I eloped last year and we also had a casual gathering afterward. We had a small registry, but it was mainly for things we needed as a couple starting out. It's a tricky balance, and some couples feel pressured to create a 'traditional' experience afterward. Your friend might just be trying to please everyone.

R
roundabout999Apr 29, 2026

Honestly, it sounds like your friend is trying to create a happy medium. Eloping is great, but then wanting to celebrate with friends and family afterward can feel overwhelming. The expectation of gifts is a bit much, though. Maybe talk to her about how it feels from your perspective.

livelymargret
livelymargretApr 29, 2026

I think it's fair to feel frustrated. Once you commit to being a maid of honor, it can feel like you're expected to give endlessly. Just remember, you have a right to set boundaries. Maybe suggest a lower-cost gift that feels appropriate to you.

grayhugh
grayhughApr 29, 2026

I agree with you. It feels like they might be trying to have the best of both worlds without considering the costs to their guests. Just make sure you're comfortable with whatever you decide about the gifts. It's okay to prioritize your own wedding expenses.

sand202
sand202Apr 29, 2026

As someone who just got married, I can say that weddings can get out of hand financially. It's easy for couples to want it all, but it’s also important for them to be mindful of their friends’ commitments. Maybe a heart-to-heart with her could clear the air.

B
bustlinggiuseppeApr 29, 2026

From a wedding planner's perspective, it’s not uncommon for couples to feel like they’re missing out on the traditional aspects of weddings when they elope. Still, there's a fine line between celebrating with loved ones and asking for gifts. You have a right to feel uneasy about it.

P
pink_wardApr 29, 2026

You’re not alone in feeling this way! I had a friend who eloped and later had a casual reception. It felt a bit awkward, especially with the registry.
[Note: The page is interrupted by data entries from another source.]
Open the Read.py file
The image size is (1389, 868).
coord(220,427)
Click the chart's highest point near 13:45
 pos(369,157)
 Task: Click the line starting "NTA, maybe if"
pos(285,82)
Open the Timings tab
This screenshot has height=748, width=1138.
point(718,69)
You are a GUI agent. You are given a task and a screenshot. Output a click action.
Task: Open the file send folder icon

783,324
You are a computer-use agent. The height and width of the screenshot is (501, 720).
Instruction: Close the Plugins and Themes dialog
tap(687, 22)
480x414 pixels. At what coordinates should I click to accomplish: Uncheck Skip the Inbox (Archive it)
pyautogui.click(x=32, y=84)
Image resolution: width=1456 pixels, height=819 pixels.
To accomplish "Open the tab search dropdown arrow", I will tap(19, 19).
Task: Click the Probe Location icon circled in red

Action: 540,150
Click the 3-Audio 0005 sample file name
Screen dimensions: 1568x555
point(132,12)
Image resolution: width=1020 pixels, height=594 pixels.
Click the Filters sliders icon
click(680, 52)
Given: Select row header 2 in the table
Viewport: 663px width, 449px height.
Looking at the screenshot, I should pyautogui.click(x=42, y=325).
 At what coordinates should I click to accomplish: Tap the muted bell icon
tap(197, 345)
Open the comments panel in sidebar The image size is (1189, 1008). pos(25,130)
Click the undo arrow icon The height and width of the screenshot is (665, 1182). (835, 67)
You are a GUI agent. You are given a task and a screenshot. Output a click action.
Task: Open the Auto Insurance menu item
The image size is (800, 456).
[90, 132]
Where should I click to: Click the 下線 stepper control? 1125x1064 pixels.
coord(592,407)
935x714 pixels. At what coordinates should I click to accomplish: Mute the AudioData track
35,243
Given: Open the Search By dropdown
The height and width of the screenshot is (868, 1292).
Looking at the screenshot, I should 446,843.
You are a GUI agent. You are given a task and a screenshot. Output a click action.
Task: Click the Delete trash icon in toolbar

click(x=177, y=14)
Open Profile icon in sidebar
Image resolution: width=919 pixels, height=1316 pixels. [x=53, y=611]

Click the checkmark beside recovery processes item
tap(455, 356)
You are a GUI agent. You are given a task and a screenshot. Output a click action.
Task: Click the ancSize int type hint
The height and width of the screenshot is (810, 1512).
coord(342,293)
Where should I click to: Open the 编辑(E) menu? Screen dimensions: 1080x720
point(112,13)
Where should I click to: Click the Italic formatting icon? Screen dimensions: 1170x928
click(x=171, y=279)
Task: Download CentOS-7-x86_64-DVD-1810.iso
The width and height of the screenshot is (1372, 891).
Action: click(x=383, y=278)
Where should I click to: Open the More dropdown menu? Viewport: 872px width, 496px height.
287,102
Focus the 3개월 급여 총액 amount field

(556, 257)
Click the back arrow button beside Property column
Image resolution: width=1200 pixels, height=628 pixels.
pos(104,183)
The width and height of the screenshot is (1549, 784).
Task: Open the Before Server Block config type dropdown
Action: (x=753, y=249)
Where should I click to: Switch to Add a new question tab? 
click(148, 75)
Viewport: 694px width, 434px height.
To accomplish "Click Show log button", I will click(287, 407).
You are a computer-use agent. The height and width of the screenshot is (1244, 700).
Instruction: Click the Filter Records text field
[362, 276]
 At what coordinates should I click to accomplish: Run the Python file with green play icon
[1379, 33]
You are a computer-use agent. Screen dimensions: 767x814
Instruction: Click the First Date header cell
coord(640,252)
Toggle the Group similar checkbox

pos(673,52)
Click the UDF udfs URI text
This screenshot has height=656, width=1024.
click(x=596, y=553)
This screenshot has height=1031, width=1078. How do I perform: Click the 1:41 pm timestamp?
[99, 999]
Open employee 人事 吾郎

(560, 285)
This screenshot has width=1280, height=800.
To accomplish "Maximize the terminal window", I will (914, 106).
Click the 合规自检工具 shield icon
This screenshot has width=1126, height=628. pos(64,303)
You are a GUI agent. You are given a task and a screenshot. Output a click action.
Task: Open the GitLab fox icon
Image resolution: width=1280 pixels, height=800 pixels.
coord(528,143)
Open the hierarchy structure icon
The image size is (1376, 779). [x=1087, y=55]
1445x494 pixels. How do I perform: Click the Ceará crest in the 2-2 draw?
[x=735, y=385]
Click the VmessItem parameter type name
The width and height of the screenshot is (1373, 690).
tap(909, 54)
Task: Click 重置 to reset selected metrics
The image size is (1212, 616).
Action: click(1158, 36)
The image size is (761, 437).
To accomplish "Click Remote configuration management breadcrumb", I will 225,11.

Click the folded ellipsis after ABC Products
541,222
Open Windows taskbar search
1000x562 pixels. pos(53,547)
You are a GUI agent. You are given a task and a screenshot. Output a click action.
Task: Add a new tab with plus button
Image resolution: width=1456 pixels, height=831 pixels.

I ended up giving a smaller gift and it felt right to me. You have to do what feels appropriate for you!

gracefulhermann
gracefulhermannApr 29, 2026

As a bride-to-be myself, I understand the importance of guest experience. It's valid to feel unsure about your friend's approach. Maybe express your concerns gently, but try to keep it friendly. You could also consider a small gift that shows you care without overextending yourself.

W
well-offaracelyApr 29, 2026

It's definitely a balancing act! Your friend may not fully grasp the financial strain the bachelorette trip and gifts are placing on you. A polite conversation could help both sides understand each other better.

J
janet18Apr 29, 2026

I think it’s all about communication. If you feel uncomfortable, maybe bring it up with her in a supportive way. It’s important for both of you to feel good about the situation.

tavares88
tavares88Apr 29, 2026

It’s tough when expectations clash, especially with finances involved. If you decide to get a gift, don’t feel pressured to go overboard. A thoughtful gesture can mean just as much.

X
xander.friesen46Apr 29, 2026

I understand where you’re coming from! It does feel like they’re trying to have it both ways. Just remember that your wedding is ultimately about you and your fiancé, and focus on making it what you want!

parchedwestley
parchedwestleyApr 29, 2026

I faced a similar situation when my sister eloped and later wanted a reception. It's tricky territory! Maybe you can agree on a budget for the gift to keep it manageable for your finances.